Providing decision support on product offerings in an online marketplaces environment requires digging deep on the granularity of the key business drivers to evaluate success. Using a method called “A/B testing” allows an FP&A leader to easily build a framework on key criteria to better understand the various behavioural impacts that consumers apply in different scenarios and to analyse their performance. In this note, a holistic decision framework is applied to an online marketplace using A/B testing to evaluate whether to develop a Buy-Now-Pay-later (BNPL) offering in house or to work with a vendor to supply it.
What is BNPL?
BNPL is a mechanism for consumers to purchase a good or service without fully paying for it upfront. Another term for this plan is "instalment payments", which are extremely popular in countries like Brasil where the average consumer does not have the same level of disposable income as countries such as the United States or the United Kingdom. Think of it as making a purchase with your credit card, and paying it off later, but there is no interest applied. One example of a BNPL offering is that you want to buy a $10 avocado slicer but pay only $5 now, and then commit to paying the other $5 at some later date, either in one shot 30 days from now, or paying $1 each for the next 5 months, etc… This is a great option for the consumer as it provides flexibility but there is the risk to the merchant in terms of understanding the creditworthiness of the consumer and potential for default.
At Wish, we wanted to evaluate the benefits of offering BNPL to our consumers. However, we wanted to determine if the BNPL offering should be managed in-house or if it should be managed by a vendor on our behalf. The criteria for BNPL loans that we want to provide for the consumer is to pay for 50% of the product immediately, and then pay the remaining 50% of the product in 30 days.
The beauty of an online marketplace is that there are tools available to segment consumers to what they see on the site into multiple groups, which is what we call "A/B testing": where one group of consumers sees a form of an offering and another group sees a slightly different form, all the while ensuring that there is enough randomisation between the two groups to eliminate selection bias between the two sets of users. The test is then run over a pre-determined period such that the samples from the test become statistically significant and key metrics are compared to better understand business performance.
Analysing the product offering
From a holistic perspective in a B2C environment, it is important not only to understand the financial impacts of a business initiative but also the consumer's behavioural impacts from the initiative. Specifically, in comparing the in-house (A) to the vendor-based (B) offering for BNPL, we want to answer the following questions:
- How much do consumers buy with the BNPL offering in (A) vs. (B) groups?
- i.e. what is the loan penetration (% of people purchasing with BNPL), average item value, basket size (number of items per transaction), purchase frequency (transactions purchased in a period), etc…
- And what is the performance of these offerings in different countries?
- i.e., Brazilian consumers have instalment payments (a form of BNPL) ingrained in their culture, but not the Swiss – so would they even want the offering?
- What is the cancellation and refunds performance like?
- i.e., do users cancel more or ask for more refunds in (A) vs. (B)? Specifically, are users more committed in one offering vs. another?
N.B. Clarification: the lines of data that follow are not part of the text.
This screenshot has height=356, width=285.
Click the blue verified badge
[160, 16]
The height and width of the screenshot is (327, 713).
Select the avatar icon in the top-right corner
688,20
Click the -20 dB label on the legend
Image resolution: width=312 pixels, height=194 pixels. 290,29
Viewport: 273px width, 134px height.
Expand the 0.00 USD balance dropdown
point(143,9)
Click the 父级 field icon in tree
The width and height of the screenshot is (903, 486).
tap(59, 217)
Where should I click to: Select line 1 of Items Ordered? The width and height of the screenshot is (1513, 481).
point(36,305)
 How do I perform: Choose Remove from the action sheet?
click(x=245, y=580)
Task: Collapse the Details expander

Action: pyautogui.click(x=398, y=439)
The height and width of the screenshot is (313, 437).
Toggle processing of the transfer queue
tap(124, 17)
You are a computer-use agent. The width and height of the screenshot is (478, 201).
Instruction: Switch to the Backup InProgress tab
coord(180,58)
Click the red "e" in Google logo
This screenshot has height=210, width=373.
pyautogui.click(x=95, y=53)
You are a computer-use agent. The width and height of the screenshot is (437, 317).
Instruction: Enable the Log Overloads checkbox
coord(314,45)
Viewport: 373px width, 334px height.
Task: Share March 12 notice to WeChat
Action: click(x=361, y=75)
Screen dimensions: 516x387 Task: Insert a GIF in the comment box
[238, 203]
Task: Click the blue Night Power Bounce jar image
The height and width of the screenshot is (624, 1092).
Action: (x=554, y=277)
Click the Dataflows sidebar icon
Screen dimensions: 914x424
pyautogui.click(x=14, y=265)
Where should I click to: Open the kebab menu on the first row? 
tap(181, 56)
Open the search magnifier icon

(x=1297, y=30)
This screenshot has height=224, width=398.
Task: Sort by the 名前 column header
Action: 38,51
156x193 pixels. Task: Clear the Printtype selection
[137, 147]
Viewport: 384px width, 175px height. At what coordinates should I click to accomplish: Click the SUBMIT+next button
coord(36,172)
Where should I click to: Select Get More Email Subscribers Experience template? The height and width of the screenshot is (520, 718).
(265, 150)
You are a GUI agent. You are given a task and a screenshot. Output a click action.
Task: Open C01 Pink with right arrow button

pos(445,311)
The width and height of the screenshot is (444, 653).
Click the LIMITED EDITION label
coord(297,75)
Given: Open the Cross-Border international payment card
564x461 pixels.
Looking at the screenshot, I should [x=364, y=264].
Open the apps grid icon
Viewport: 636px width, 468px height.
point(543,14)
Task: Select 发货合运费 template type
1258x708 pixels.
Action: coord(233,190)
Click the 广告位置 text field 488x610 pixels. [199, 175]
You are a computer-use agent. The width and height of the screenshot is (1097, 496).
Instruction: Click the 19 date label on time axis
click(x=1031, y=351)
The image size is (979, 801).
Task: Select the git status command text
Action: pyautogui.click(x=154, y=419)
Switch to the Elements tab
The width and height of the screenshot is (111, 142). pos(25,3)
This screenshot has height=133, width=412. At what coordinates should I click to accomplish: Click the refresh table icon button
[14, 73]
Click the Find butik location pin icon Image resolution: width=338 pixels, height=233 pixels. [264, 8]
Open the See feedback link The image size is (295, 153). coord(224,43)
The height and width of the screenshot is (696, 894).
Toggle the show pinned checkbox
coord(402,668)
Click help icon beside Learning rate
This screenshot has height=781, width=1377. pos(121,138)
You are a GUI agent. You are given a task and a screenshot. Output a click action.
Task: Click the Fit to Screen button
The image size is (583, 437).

- Since the vendor will charge a risk premium to manage default rates in the form of fees, will the premium in (B) offset the default rates assumed in (A)?
- Are there multiple fees in (A) vs. (B)? How do these costs impact the gross margin?
These questions not only help flush out the key business drivers that impact user behaviour but can also be translated into financial results.
Evaluating the results
A framework to answer these questions is to first develop a P&L for each of the A and B groups, and then to create subsegments for those that took out BNPL loans vs. those that did not in each of the A and B groups. Essentially, you’re creating four different P&Ls for each of these subgroups which clearly identify the drivers at the right level of granularity. This helps identify not only the financial performance but also the behavioural drivers which might impact the product design in each of the A and B groups. For example, did the loan penetration rate identify more friction to sign up for a loan in either A or B contributing to volume differences in one group vs. another? And were the subsegments of the non-loan purchasers consistent in each of the A and B groups?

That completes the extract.